Un giorno il filosofo Favorino, che era nato nel sud della Gallia ma viveva e insegnava a Roma, decise di fare visita a un importante senatore, divenuto da poco padre, seguito dal corteggio dei suoi allievi. Ad accoglierlo, però, non fu la moglie dell’aristocratico neo-papà, ancora provata dalle fatiche del parto, ma la madre di lei, alla quale, dopo gli auguri di rito, Favorino chiese se il bambino sarebbe stato allattato al seno materno. A dire il vero, non è questa la prima cosa che ci si aspetta di sentirsi domandare appena diventate nonne, ma la donna non si scompose e replicò che il bambino sarebbe stato affidato a una balia, perché la madre era troppo stanca per provvedere in prima persona al suo allattamento. Favorino, che sembrava non aspettare altro, si lanciò allora in un lungo sermone a metà strada tra un’invettiva contro le donne che vengono meno ai loro doveri materni e una dotta spiegazione sull’origine e la funzione del latte.
Il punto chiave del discorso di Favorino, giunto a noi grazie al suo allievo Aulo Gellio, sta nell’idea secondo cui il latte è molto più che un semplice nutrimento, indispensabile per la crescita del bambino: per suo tramite, quello che passa nel nuovo nato è infatti l’identità stessa dei suoi genitori, quello che noi chiameremmo il loro codice genetico. Il latte proviene infatti dal sangue della madre, quello stesso sangue che ha nutrito l’embrione nell’utero e che dopo la nascita sale in direzione dei seni e va incontro a un processo di riscaldamento che gli conferisce il suo caratteristico colore biancastro. Una volta affidato a una balia, specie poi se si trattava di una schiava, come spesso accadeva nel mondo antico, il bambino avrebbe finito dunque per sviluppare a sua volta una mente da schiava, succhiata insieme al latte della sua nutrice. Una prospettiva inaccettabile per qualsiasi uomo di nascita libera e ancor meno per il figlio di un senatore di Roma.
Favorino, però, era un uomo di cultura a tutto tondo e nel finale della sua filippica trova il modo di affiancare agli argomenti di carattere scientifico una raffinata citazione virgiliana. Alla sua già frastornata interlocutrice, il filosofo ricorda quella volta in cui la regina Didone si rivolge in preda all’ira a Enea, sul punto di abbandonarla dopo aver intrecciato con lei una lunga relazione sentimentale, e lo accusa tra l’altro di mentire quando dichiara di essere nato dalla dea Venere: a porgere all’eroe troiano le loro mammelle erano state semmai le temibili tigri dell’Ircania, una regione brulla e selvaggia nei pressi del mar Caspio.
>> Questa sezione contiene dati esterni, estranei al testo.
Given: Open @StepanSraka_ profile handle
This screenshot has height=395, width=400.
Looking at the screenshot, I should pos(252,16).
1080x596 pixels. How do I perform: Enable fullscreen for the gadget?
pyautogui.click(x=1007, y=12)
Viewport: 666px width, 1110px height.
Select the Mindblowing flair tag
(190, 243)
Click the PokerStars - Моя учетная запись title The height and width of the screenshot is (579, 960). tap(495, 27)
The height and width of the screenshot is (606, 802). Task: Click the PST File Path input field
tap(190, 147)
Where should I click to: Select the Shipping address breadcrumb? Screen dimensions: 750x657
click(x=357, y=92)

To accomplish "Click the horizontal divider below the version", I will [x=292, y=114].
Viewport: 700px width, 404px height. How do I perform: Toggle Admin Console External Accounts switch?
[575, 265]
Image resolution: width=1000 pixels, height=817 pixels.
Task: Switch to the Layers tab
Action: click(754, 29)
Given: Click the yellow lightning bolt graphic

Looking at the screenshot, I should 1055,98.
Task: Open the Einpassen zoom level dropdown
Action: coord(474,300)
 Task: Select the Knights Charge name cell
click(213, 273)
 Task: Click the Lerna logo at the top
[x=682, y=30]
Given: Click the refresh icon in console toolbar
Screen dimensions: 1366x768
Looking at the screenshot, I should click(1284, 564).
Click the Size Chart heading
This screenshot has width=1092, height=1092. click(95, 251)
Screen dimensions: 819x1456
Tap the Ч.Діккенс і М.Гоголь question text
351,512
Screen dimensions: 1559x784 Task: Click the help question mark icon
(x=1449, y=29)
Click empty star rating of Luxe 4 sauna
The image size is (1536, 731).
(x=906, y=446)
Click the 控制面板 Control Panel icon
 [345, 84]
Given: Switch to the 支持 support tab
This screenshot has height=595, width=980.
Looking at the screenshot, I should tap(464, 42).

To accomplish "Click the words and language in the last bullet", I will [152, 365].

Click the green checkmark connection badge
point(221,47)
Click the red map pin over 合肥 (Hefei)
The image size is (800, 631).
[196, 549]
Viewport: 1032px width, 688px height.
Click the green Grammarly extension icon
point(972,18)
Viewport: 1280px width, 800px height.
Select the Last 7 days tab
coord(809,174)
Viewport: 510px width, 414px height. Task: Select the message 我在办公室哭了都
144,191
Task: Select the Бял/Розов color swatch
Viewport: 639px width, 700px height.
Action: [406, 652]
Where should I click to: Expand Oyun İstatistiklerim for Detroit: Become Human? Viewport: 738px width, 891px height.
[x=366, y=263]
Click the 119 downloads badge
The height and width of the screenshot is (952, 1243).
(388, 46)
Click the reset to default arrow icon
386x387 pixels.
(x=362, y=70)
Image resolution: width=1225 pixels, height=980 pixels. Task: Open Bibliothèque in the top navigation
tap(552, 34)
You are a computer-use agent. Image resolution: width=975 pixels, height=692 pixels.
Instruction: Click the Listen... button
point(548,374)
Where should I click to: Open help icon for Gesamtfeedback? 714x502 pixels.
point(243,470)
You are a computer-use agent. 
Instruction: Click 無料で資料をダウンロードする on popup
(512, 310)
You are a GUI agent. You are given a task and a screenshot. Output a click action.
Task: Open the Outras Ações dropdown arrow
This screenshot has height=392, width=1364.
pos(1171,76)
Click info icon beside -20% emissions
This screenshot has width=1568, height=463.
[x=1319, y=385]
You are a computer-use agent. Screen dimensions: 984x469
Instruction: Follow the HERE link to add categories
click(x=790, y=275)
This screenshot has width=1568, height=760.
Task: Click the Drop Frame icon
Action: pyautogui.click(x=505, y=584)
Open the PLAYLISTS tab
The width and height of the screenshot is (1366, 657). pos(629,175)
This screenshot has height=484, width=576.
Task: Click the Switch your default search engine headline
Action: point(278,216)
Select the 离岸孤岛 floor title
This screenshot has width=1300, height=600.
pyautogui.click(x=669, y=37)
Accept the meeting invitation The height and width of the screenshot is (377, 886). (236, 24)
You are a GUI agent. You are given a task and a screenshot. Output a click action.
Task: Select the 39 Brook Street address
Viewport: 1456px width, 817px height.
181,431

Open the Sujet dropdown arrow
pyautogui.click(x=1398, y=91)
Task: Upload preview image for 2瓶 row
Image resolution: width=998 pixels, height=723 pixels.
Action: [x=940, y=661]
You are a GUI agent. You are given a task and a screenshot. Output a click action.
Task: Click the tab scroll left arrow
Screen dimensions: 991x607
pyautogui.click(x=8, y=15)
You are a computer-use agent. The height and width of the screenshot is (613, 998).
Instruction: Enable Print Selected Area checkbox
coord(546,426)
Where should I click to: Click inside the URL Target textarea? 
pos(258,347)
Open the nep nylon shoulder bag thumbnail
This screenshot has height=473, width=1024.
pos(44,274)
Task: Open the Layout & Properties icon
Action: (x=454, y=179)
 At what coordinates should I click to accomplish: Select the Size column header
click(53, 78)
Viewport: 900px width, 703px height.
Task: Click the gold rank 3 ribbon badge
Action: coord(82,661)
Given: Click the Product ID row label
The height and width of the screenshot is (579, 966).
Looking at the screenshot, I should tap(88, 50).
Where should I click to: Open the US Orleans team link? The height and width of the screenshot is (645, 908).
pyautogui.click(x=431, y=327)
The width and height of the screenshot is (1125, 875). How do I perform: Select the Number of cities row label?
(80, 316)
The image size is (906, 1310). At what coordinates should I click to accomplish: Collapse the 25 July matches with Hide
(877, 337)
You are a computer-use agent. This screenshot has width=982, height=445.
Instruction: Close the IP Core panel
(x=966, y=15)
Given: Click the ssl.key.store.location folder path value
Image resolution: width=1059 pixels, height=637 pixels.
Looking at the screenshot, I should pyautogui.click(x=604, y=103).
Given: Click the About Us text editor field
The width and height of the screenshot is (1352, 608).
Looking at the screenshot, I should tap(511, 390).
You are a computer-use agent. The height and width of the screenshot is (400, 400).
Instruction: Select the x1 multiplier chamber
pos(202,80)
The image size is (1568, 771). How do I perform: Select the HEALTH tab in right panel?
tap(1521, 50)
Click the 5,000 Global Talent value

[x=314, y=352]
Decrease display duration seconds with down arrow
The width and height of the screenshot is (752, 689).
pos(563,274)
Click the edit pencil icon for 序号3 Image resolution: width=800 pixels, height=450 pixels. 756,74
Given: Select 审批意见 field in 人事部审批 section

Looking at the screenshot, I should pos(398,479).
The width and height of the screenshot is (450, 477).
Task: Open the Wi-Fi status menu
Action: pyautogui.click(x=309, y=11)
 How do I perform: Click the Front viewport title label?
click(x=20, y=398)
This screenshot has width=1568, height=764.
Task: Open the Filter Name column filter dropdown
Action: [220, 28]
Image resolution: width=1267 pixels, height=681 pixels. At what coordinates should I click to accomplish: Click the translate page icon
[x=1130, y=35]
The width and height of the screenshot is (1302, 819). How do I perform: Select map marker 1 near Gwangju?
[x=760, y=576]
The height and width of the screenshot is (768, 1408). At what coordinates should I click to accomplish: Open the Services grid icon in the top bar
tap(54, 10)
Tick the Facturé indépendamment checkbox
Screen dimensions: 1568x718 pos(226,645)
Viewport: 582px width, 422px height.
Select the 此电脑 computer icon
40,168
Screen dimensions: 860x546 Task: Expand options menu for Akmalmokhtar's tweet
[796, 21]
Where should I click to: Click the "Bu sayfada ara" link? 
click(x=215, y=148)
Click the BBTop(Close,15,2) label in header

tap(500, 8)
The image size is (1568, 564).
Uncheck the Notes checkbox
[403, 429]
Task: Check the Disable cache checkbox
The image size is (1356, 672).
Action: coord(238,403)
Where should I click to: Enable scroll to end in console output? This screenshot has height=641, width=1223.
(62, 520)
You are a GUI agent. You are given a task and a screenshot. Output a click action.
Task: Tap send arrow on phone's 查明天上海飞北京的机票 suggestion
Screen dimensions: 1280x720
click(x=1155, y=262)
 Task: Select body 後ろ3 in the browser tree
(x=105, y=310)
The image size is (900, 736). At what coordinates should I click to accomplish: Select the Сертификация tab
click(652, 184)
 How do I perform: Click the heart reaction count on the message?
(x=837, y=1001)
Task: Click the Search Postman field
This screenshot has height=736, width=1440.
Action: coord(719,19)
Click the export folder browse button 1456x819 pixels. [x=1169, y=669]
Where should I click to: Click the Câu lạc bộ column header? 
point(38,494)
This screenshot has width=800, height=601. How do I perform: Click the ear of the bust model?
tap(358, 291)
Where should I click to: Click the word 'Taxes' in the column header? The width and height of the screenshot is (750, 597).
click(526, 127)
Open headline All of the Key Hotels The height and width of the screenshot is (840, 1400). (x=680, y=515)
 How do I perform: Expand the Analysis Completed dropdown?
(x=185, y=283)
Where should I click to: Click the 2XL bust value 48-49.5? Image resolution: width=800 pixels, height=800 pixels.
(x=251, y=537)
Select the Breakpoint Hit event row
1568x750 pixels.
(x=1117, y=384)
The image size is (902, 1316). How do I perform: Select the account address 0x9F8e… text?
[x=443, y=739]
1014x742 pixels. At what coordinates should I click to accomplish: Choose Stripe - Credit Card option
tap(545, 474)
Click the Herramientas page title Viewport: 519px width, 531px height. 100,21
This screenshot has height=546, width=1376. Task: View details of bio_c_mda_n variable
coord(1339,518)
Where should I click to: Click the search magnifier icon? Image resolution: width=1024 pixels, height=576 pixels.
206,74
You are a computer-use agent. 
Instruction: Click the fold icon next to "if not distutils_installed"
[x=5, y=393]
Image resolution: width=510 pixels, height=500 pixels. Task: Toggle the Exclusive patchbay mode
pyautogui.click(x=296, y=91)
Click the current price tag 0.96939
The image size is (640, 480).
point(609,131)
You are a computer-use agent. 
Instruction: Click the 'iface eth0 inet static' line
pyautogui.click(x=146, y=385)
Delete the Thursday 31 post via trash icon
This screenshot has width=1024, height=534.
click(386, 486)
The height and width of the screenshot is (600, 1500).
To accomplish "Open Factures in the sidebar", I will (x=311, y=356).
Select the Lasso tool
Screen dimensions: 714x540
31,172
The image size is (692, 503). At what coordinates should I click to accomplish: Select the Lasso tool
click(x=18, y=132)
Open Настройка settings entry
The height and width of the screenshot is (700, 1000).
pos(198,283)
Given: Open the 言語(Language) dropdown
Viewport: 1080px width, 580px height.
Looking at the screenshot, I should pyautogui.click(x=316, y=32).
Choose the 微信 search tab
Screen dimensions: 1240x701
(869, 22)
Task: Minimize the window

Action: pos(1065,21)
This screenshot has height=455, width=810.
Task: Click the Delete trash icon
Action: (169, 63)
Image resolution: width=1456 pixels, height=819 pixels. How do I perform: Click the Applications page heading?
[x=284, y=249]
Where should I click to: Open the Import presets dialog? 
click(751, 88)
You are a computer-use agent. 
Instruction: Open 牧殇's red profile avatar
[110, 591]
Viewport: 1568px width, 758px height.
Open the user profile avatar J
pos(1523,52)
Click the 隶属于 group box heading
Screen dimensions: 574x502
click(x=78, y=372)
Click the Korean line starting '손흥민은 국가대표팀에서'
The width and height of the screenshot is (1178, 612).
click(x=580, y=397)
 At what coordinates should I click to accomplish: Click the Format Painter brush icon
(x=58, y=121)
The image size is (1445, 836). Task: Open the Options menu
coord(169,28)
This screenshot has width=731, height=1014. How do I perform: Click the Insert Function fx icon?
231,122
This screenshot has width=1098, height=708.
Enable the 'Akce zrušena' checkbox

Enea, insomma, era stato nutrito da un animale che la zoologia degli antichi considerava particolarmente aggressivo e feroce; ed è chiaro che Virgilio non avrebbe messo in bocca a Didone quelle parole se non avesse condiviso anche lui l’idea che attraverso il latte assunto al momento della nascita il bambino assimila i tratti caratterizzanti di chi lo ha nutrito, come Enea aveva ereditato dalle tigri l’insensibile freddezza che stava dimostrando di fronte alla sua donna.
Del resto, Virgilio e Favorino non erano i soli a pensarla così, perché le prodigiose virtù del latte giocano un ruolo di primo piano anche nel mito. Dell’eroe Habis, ad esempio, si diceva che fosse particolarmente rapido nella corsa per aver succhiato da bambino alle mammelle di una cerva, che gli aveva trasmesso le sue qualità di animale agile e scattante. A sua volta, Atalanta era stata abbandonata dal padre in una remota foresta dove a prendersi cura di lei era stata un’orsa, animale sacro ad Artemide, ed era dal latte di quell’animale che derivavano la sua passione per la caccia e il suo incrollabile attaccamento alla verginità, come vergine era la stessa Artemide. Quanto a Romolo e Remo, anche nel loro caso è chiaro che il coraggio di cui avevano dato prova sin dal momento in cui erano venuti al mondo dipendeva anche dal fatto di aver succhiato il latte di una lupa: un animale che tra l’altro nel mito romano era sacro proprio a Marte, dio della guerra e padre dei due gemelli.
Va detto però che questo motivo, impugnato dalle mani sbagliate, poteva ritorcersi contro gli stessi Romani: i quali, secondo il loro arcinemico Mitridate, all’animale che aveva allattato i loro progenitori dovevano il proprio animo feroce e insaziabile di sangue, in tutto identico a quello di un lupo. Un’affermazione velenosa, ma scientificamente impeccabile e che certo il burbero Favorino avrebbe condiviso senza difficoltà.